• [REQUIREMENT] Write out the lines starting at the one that holds "Task: Click the Reset transform icon" and ending with the final line of the data, exactly and with no others.

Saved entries

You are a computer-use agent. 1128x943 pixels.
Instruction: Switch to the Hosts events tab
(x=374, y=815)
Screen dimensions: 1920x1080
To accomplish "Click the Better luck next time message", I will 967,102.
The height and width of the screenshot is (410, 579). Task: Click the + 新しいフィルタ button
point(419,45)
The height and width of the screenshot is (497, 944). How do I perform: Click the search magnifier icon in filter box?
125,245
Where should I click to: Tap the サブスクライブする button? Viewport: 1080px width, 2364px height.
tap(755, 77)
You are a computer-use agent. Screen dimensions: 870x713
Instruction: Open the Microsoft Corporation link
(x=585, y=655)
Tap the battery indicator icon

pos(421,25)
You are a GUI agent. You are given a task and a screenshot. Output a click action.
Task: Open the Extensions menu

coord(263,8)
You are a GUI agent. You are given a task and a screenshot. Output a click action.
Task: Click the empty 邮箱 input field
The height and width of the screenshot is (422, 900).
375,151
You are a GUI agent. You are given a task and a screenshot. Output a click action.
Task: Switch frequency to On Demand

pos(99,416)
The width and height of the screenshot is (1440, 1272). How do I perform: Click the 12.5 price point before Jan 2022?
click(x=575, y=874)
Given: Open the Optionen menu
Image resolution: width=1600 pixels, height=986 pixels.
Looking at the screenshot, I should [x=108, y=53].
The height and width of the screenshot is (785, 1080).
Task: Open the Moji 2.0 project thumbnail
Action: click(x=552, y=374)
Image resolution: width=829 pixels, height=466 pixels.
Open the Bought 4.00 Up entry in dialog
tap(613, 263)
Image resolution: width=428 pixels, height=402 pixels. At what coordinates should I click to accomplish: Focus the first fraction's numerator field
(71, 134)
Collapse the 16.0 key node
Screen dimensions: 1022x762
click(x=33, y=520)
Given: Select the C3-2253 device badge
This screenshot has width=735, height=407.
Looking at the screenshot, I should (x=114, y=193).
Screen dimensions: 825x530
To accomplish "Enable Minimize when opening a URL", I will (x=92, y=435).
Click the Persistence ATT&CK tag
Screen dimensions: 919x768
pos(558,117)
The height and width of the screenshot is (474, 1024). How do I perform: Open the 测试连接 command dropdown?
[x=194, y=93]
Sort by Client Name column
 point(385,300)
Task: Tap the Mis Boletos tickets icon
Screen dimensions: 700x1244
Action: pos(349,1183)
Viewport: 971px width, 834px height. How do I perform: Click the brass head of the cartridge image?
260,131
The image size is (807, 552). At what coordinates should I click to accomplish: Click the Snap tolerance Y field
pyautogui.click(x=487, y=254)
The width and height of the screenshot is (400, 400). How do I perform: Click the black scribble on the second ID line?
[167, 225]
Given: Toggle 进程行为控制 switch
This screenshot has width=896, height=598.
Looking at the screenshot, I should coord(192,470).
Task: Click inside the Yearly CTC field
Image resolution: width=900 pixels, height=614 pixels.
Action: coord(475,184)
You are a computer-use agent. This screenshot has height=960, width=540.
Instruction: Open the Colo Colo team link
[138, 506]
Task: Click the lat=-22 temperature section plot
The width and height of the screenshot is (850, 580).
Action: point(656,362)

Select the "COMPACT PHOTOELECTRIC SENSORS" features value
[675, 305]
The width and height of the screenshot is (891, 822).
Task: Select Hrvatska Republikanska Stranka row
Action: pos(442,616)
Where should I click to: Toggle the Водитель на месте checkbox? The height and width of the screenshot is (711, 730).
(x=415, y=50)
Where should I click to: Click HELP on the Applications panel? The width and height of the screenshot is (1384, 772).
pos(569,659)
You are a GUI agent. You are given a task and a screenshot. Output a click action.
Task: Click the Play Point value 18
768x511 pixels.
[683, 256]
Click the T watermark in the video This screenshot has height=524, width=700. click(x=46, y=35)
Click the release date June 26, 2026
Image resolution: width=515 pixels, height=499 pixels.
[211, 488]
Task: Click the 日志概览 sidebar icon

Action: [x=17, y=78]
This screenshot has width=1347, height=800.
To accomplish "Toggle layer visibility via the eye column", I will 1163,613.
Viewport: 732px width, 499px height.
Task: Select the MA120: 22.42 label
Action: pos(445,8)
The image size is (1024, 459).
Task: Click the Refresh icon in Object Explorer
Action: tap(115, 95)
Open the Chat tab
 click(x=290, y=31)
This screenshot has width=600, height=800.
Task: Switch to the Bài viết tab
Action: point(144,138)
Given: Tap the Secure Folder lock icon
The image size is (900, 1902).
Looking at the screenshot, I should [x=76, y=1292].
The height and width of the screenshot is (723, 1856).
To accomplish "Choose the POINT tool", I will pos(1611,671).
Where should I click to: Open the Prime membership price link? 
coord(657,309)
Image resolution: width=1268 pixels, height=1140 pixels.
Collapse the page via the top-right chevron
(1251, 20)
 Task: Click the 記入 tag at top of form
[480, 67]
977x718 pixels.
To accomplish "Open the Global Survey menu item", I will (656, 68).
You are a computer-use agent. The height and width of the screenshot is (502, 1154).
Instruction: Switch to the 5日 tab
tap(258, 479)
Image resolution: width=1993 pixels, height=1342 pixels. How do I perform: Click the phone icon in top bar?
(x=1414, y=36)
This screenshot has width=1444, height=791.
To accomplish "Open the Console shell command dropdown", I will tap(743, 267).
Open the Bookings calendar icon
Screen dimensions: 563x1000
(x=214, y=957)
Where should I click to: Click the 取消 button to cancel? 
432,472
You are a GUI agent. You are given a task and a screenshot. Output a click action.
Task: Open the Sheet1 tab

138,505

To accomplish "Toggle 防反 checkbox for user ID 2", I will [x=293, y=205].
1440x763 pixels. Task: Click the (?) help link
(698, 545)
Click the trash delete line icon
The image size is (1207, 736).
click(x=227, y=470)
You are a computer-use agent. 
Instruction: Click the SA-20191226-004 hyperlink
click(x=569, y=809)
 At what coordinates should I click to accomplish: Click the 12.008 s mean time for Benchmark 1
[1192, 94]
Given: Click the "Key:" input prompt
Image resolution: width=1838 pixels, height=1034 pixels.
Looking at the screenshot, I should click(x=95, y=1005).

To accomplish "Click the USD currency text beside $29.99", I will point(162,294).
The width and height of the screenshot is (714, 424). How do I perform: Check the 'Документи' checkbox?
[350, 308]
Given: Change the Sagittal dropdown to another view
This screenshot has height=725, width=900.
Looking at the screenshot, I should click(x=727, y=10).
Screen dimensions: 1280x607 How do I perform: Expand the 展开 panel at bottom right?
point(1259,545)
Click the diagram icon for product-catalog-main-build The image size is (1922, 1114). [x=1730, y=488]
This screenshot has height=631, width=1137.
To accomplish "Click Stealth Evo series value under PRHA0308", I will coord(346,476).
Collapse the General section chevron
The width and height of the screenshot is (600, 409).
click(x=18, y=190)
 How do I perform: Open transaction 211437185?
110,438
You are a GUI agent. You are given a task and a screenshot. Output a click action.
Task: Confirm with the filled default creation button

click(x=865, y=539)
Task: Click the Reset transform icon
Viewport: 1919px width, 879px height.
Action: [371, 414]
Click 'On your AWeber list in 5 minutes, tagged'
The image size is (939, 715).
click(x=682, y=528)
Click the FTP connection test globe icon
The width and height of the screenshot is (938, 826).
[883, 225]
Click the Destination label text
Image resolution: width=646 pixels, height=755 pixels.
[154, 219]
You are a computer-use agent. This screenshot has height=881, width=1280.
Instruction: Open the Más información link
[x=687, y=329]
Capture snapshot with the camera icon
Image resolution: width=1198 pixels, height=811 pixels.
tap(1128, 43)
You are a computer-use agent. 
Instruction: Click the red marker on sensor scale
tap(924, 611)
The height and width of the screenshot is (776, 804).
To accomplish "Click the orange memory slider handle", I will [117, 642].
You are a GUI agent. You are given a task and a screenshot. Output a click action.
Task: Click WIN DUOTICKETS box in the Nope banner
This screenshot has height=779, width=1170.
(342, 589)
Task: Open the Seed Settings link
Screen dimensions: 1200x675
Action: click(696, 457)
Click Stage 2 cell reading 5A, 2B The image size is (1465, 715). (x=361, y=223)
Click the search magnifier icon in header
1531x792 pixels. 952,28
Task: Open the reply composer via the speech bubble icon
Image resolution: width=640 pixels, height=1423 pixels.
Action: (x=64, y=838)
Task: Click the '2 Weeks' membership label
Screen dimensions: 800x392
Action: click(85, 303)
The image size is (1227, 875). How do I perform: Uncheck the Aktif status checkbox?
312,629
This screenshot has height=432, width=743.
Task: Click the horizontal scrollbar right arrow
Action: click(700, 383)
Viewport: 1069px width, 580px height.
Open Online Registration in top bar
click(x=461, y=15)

• [TASK ANSWER]
Task: Click the Reset transform icon
Viewport: 1919px width, 879px height.
Action: [371, 414]
Click 'On your AWeber list in 5 minutes, tagged'
The image size is (939, 715).
click(x=682, y=528)
Click the FTP connection test globe icon
The width and height of the screenshot is (938, 826).
[883, 225]
Click the Destination label text
Image resolution: width=646 pixels, height=755 pixels.
[154, 219]
You are a computer-use agent. This screenshot has height=881, width=1280.
Instruction: Open the Más información link
[x=687, y=329]
Capture snapshot with the camera icon
Image resolution: width=1198 pixels, height=811 pixels.
tap(1128, 43)
You are a computer-use agent. 
Instruction: Click the red marker on sensor scale
tap(924, 611)
The height and width of the screenshot is (776, 804).
To accomplish "Click the orange memory slider handle", I will [117, 642].
You are a GUI agent. You are given a task and a screenshot. Output a click action.
Task: Click WIN DUOTICKETS box in the Nope banner
This screenshot has height=779, width=1170.
(342, 589)
Task: Open the Seed Settings link
Screen dimensions: 1200x675
Action: click(696, 457)
Click Stage 2 cell reading 5A, 2B The image size is (1465, 715). (x=361, y=223)
Click the search magnifier icon in header
1531x792 pixels. 952,28
Task: Open the reply composer via the speech bubble icon
Image resolution: width=640 pixels, height=1423 pixels.
Action: (x=64, y=838)
Task: Click the '2 Weeks' membership label
Screen dimensions: 800x392
Action: click(85, 303)
The image size is (1227, 875). How do I perform: Uncheck the Aktif status checkbox?
312,629
This screenshot has height=432, width=743.
Task: Click the horizontal scrollbar right arrow
Action: click(700, 383)
Viewport: 1069px width, 580px height.
Open Online Registration in top bar
click(x=461, y=15)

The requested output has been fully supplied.